First, we consider the absolute value of the angle, which is $$84.64^{\circ}$$, and we will apply the negative sign at the very end. The whole number part of the degrees is 84. So, we have $$84^{\circ}$$.

**step3** Converting the decimal part of degrees to minutes

Next, we take the decimal part of the degrees, which is 0.64. To convert this part into minutes, we multiply it by 60 (since there are 60 minutes in 1 degree).
$$0.64 \times 60$$
To calculate this, we can first multiply 64 by 60:
$$64 \times 60 = 3840$$
Since 0.64 has two decimal places, we place the decimal point two places from the right in our product:
$$38.40$$ minutes.
This means we have 38 whole minutes.

**step4** Converting the decimal part of minutes to seconds

Now we have 38 whole minutes and a remaining decimal part of 0.4 minutes. To convert this decimal part of minutes into seconds, we multiply it by 60 (since there are 60 seconds in 1 minute).
$$0.4 \times 60$$
To calculate this, we can first multiply 4 by 60:
$$4 \times 60 = 240$$
Since 0.4 has one decimal place, we place the decimal point one place from the right in our product:
$$24.0$$ seconds.
This means we have exactly 24 seconds. No rounding is necessary as it is a whole number of seconds.

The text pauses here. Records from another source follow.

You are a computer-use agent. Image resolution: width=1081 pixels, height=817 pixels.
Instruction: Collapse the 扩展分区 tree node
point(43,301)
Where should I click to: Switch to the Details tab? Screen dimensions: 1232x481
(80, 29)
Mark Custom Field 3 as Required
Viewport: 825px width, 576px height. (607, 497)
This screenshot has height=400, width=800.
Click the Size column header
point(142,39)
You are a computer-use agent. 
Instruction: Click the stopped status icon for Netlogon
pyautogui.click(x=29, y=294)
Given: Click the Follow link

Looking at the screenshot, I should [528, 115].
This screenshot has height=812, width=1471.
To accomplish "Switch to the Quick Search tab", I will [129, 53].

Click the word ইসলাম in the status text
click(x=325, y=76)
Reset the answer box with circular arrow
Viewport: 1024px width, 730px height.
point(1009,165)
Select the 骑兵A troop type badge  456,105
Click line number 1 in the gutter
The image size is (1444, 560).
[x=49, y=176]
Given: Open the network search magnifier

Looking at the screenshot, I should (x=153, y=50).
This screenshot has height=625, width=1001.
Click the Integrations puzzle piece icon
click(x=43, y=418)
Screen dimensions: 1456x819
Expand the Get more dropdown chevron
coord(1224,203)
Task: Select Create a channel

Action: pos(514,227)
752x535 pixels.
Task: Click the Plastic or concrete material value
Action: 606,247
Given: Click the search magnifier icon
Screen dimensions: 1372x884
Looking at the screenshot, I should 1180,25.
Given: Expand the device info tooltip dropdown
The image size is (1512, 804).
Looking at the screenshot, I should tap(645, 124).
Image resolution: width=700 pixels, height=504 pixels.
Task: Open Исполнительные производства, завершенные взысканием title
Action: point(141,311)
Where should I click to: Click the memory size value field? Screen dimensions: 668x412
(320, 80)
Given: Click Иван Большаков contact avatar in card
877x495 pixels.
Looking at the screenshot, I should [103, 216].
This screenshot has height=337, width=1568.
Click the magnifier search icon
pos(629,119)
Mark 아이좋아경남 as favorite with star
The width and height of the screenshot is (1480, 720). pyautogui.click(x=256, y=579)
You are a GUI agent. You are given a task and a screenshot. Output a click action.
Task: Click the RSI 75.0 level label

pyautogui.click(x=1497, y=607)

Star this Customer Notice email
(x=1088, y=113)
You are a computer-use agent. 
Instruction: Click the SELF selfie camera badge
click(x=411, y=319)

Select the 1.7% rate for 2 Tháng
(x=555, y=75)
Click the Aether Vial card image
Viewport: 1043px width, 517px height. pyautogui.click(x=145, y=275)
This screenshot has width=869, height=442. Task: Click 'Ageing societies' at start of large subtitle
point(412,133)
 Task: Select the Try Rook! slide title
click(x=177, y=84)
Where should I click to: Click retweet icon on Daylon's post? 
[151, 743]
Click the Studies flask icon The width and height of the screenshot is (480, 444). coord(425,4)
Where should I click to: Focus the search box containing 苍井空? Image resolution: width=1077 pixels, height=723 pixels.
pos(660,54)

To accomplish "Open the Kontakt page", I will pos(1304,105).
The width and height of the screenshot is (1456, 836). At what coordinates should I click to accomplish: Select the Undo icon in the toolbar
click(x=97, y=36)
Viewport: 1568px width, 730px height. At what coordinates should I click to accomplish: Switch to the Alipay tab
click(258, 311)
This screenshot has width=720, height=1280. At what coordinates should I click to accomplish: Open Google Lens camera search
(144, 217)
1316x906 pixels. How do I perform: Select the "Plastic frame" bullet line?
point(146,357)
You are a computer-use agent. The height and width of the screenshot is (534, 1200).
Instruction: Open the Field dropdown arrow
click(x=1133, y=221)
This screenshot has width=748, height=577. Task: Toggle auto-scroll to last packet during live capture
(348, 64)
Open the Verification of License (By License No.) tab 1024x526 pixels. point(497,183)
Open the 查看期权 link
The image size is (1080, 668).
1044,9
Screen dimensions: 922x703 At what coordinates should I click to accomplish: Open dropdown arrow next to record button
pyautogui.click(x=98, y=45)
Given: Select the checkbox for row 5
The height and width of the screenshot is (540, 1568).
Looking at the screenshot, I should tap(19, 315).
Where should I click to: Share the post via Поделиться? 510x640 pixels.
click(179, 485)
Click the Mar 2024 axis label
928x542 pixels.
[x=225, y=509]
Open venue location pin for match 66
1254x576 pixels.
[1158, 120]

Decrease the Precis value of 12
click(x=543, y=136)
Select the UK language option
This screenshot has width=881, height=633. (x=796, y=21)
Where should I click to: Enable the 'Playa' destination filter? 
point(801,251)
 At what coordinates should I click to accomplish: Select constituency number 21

**step5** Combining the parts into DMS form

Finally, we combine the whole degrees, whole minutes, and whole seconds we found.
We have 84 degrees, 38 minutes, and 24 seconds.
Since the original angle was negative, $$-84.64^{\circ}$$, the DMS form will also be negative.
Therefore, $$-84.64^{\circ}$$ is equal to $$-84^{\circ} 38' 24''$$.